Crowley is treated very differently depending on the book you are reading and some of them highlighted the more mischievous (can you really call it that?) stories introduced in this novel. People having a variety of facets depending on what part of them you look at is an important pillar of thought in this series, but I think Crowley is the greatest example of that.
Whether he succeeds or fails, the result is always pointed in a single direction. Without letting his surface emotions get the better of him, he is always looking to his Thelema, the will hidden deep in his soul. Simply put, whether he wins or loses, his emotions remain unmoved and he continues calmly toward his goal at the exact same speed. That makes him a truly cruel enemy for a battle series and I also wanted to show the strength that symbolizes his life of setbacks. But what did you think?

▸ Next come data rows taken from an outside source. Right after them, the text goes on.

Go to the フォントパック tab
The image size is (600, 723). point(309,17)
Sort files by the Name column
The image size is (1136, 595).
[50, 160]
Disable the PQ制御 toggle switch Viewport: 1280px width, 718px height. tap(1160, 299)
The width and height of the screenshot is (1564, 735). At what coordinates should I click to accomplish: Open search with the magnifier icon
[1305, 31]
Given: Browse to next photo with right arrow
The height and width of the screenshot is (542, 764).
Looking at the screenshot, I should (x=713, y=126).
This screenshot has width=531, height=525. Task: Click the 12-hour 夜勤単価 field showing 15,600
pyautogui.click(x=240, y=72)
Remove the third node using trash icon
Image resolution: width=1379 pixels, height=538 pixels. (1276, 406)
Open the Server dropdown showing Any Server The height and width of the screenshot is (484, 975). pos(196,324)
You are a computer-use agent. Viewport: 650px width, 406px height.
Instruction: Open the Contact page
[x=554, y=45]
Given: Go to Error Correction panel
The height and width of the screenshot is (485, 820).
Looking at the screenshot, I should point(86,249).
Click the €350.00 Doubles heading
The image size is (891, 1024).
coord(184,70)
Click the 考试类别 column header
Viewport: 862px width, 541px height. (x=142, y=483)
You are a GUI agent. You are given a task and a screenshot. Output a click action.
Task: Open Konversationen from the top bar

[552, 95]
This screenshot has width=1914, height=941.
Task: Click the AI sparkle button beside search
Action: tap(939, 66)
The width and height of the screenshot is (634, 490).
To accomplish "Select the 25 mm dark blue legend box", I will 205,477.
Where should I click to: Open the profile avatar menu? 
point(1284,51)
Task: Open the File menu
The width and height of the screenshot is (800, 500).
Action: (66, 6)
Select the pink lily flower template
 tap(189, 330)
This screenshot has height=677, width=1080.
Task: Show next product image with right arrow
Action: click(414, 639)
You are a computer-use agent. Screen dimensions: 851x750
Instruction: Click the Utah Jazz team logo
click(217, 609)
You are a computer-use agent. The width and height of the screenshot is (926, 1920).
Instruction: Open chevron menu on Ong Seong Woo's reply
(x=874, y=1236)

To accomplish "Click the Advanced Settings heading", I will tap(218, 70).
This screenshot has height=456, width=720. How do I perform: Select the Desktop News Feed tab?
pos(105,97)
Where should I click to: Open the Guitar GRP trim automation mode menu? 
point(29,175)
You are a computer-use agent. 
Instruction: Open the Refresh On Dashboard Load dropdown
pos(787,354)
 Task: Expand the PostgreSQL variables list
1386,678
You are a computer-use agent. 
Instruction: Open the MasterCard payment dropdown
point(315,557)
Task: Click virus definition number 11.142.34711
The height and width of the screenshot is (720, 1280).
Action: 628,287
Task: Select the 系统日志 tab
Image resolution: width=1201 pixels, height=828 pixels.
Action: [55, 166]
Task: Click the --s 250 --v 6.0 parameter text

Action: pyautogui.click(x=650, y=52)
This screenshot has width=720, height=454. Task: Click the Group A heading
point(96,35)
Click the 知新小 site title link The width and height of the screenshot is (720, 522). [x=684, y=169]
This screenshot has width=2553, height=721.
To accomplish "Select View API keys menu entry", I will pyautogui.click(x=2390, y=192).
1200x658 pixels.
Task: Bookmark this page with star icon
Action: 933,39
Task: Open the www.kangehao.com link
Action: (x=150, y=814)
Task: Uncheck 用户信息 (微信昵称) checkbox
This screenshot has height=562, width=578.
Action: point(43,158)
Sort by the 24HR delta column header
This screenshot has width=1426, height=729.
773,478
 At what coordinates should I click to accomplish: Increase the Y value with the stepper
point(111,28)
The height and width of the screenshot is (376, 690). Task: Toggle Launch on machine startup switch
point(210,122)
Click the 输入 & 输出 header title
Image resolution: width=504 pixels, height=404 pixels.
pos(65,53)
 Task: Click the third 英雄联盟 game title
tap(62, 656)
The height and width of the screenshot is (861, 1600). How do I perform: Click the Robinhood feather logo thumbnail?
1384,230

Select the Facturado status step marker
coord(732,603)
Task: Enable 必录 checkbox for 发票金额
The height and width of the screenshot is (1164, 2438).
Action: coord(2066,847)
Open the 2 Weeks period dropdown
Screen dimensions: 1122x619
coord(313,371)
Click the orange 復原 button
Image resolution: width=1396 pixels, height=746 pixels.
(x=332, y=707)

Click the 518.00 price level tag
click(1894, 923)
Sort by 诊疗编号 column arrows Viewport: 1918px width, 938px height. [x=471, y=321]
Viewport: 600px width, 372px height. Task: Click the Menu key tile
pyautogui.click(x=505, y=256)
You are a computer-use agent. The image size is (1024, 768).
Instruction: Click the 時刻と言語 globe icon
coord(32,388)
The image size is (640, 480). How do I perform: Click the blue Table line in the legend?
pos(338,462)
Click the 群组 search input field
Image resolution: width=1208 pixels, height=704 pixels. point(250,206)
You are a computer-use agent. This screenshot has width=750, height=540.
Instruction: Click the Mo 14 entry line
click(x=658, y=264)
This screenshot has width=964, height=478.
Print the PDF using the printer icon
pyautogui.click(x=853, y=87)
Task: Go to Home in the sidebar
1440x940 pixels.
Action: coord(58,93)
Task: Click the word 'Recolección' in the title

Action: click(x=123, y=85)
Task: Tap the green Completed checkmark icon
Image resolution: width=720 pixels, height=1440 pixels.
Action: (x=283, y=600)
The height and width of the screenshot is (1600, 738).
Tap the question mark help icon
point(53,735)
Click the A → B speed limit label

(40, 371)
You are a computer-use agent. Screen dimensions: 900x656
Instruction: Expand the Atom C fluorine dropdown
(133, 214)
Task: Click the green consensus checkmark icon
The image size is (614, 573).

...The Battle of Blythe Road that appeared in this book was an internal conflict in which the leaders of the world’s largest magic cabal fought for supremacy in the foggy city of London. It sounds full of romance when you look at that explanation, but the actual events and result were apparently a complete mess, so I changed things a bit to push it more toward the fictional side. (Not to mention that the “real” magic they used was not the kind that let them shoot fire or fly around on a broom.) I thought it would be best to shift the timeline and make the daughter the cause. If you’re interested, it might be fun to look into the details for yourself, but I will say you might feel disillusioned after learning about that struggle for power.
I give my thanks to my illustrator Haimura-san, to my editors Miki-san and Anan-san, and to Itou Tateki who I had work hard creating the overall image of the stage this time. With the stage and the enemies, I think there were a lot of fairly amorphous things in this one. That must have been extremely difficult to illustrate. Thank you for sticking with me.
And I give my thanks to the readers. In a way, this volume returned to the basics and I tried to give it a structure that summed everything up with a battle in the end. I hope you enjoyed it.
As reference material for the magic in this volume, Magick in Theory and Practice (by Aleister Crowley, translated by Shima Hiroyuki, Uematsu Yasuo, and Eguchi Koretaka) and Liber 777 (by Aleister Crowley, translated by Eguchi Koretaka) were very useful. Thank you for the excellent reference material.
It is time to close the pages for now while praying that the pages of the next book will be opened.
And I lay my pen down for now.
I’ve taken a liking to the double high-class ladies. Combining is the romance of men. Learn to appreciate it.